Exercise
From the records below, print exactly the lines starting at the one containing "How do I perform: Click" and ending at the one containing "Delete Android DROID2", ends included, and nothing else.

START Given entries

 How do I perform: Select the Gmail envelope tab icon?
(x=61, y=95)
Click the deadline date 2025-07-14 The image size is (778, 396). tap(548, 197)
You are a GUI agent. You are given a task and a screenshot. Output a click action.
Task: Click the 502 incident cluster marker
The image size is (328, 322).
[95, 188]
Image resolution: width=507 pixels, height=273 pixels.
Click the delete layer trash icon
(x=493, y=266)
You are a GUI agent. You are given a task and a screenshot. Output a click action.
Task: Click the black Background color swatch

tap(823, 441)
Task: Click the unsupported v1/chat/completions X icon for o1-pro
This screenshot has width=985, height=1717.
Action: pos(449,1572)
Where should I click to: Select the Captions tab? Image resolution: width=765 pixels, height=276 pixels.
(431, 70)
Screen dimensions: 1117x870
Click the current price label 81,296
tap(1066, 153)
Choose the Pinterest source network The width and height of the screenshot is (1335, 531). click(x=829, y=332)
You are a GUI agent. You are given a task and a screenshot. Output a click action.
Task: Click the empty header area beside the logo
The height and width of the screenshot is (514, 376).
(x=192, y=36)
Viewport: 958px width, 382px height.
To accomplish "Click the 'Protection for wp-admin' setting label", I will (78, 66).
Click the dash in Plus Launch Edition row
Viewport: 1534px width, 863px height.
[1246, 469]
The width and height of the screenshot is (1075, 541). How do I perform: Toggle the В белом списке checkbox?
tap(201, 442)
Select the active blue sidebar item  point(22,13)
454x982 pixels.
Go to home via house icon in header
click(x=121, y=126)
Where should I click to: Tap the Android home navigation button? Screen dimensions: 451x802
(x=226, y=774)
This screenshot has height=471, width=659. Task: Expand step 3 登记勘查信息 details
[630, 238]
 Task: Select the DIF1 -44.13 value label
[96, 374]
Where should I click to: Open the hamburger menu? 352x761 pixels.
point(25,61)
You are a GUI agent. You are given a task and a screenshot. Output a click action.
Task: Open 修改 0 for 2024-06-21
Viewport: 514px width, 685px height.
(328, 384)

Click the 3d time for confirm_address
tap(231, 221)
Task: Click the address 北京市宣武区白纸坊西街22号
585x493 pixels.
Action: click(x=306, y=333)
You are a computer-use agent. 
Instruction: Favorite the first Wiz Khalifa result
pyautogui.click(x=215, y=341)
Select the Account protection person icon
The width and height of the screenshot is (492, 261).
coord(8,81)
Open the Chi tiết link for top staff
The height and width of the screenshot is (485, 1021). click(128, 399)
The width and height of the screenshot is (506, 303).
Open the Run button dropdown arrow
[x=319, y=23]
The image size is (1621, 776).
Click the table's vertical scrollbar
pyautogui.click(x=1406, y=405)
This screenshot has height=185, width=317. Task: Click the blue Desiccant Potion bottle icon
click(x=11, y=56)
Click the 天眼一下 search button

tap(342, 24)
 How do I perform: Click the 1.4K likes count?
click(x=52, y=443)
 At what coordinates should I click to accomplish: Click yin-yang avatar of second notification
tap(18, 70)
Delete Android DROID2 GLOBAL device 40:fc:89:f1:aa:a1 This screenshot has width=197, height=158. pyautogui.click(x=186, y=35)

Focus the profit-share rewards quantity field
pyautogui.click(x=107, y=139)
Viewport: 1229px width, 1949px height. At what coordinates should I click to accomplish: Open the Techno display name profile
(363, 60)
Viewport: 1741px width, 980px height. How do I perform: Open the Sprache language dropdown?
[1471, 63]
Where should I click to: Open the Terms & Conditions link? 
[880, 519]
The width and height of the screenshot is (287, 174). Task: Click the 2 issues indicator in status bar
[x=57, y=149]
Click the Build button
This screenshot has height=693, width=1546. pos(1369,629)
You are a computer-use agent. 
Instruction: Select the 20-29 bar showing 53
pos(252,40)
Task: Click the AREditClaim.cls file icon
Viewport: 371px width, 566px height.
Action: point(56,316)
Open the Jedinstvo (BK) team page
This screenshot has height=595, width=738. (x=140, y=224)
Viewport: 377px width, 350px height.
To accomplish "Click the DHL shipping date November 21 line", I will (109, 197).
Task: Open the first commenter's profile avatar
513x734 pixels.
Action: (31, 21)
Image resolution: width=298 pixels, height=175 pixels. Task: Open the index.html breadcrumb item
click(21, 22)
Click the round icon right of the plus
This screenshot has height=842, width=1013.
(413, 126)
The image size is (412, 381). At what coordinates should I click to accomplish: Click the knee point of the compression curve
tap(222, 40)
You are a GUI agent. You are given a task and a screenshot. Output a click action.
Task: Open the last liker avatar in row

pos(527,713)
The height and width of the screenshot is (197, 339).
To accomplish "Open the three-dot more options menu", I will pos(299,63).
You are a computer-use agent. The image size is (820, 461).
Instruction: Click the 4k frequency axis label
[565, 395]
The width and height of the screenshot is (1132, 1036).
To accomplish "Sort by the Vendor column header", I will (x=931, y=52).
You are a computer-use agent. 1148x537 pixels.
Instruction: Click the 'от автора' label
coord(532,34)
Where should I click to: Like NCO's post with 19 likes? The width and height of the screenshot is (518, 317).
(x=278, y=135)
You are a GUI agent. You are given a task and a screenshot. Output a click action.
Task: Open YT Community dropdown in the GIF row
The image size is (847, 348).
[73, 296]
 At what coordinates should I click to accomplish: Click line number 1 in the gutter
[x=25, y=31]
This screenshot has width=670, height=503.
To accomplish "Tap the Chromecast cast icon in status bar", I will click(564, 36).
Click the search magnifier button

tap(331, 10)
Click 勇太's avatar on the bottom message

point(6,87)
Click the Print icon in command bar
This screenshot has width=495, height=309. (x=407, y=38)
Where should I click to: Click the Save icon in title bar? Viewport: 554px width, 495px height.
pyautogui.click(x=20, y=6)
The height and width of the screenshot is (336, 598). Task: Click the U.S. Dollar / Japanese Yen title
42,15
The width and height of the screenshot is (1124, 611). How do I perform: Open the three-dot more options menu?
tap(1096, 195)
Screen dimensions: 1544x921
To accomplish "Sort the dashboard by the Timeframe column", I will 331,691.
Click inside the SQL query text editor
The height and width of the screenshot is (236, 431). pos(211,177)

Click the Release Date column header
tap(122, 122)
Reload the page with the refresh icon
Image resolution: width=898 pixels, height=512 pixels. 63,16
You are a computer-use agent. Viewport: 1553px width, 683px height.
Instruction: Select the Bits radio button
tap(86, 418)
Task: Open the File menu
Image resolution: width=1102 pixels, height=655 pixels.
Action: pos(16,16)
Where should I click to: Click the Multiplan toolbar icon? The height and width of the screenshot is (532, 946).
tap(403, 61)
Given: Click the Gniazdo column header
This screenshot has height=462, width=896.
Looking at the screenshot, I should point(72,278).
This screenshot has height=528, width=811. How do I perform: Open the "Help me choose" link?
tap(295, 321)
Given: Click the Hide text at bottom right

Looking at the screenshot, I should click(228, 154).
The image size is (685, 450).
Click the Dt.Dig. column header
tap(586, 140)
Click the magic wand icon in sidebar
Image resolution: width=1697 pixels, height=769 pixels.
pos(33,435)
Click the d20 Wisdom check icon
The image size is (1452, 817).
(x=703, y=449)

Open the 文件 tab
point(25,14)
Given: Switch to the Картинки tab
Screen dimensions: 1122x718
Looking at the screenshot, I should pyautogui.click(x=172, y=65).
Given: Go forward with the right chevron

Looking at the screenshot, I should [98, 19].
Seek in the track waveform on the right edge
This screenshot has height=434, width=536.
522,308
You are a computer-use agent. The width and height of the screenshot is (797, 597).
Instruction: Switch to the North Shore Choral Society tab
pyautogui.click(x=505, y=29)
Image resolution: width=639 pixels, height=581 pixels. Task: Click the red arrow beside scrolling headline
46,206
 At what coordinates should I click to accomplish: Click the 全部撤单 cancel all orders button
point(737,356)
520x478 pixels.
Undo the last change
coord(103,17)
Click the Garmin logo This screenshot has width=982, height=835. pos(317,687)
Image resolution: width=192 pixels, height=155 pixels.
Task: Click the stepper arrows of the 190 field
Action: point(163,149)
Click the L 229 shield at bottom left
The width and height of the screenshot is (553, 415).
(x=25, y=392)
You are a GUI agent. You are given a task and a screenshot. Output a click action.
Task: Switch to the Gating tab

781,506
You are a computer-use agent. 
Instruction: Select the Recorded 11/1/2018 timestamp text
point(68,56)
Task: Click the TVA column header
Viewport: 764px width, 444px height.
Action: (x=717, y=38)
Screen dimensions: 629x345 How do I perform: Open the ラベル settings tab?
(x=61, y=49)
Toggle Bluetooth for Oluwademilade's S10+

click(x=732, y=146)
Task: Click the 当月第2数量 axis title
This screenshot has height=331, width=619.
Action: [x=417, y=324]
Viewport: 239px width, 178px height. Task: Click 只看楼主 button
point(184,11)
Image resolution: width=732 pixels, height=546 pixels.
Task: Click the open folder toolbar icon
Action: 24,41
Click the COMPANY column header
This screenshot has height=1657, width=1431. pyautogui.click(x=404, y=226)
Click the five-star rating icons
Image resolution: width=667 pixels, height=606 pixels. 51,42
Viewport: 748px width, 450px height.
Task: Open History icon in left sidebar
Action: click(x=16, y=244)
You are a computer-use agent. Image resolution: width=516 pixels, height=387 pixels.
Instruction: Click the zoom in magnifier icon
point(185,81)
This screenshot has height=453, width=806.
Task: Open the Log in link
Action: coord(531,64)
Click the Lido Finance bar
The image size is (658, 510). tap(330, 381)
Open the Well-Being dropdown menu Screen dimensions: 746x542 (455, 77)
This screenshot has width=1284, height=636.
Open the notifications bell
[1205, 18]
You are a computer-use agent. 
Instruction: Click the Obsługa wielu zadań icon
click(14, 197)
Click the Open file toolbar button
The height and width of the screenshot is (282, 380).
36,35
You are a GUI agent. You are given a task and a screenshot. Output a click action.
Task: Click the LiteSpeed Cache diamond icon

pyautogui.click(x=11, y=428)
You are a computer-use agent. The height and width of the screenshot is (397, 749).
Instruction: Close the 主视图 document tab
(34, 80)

END Given entries

Exercise solution
 How do I perform: Click the 1.4K likes count?
click(x=52, y=443)
 At what coordinates should I click to accomplish: Click yin-yang avatar of second notification
tap(18, 70)
Delete Android DROID2 GLOBAL device 40:fc:89:f1:aa:a1 This screenshot has width=197, height=158. pyautogui.click(x=186, y=35)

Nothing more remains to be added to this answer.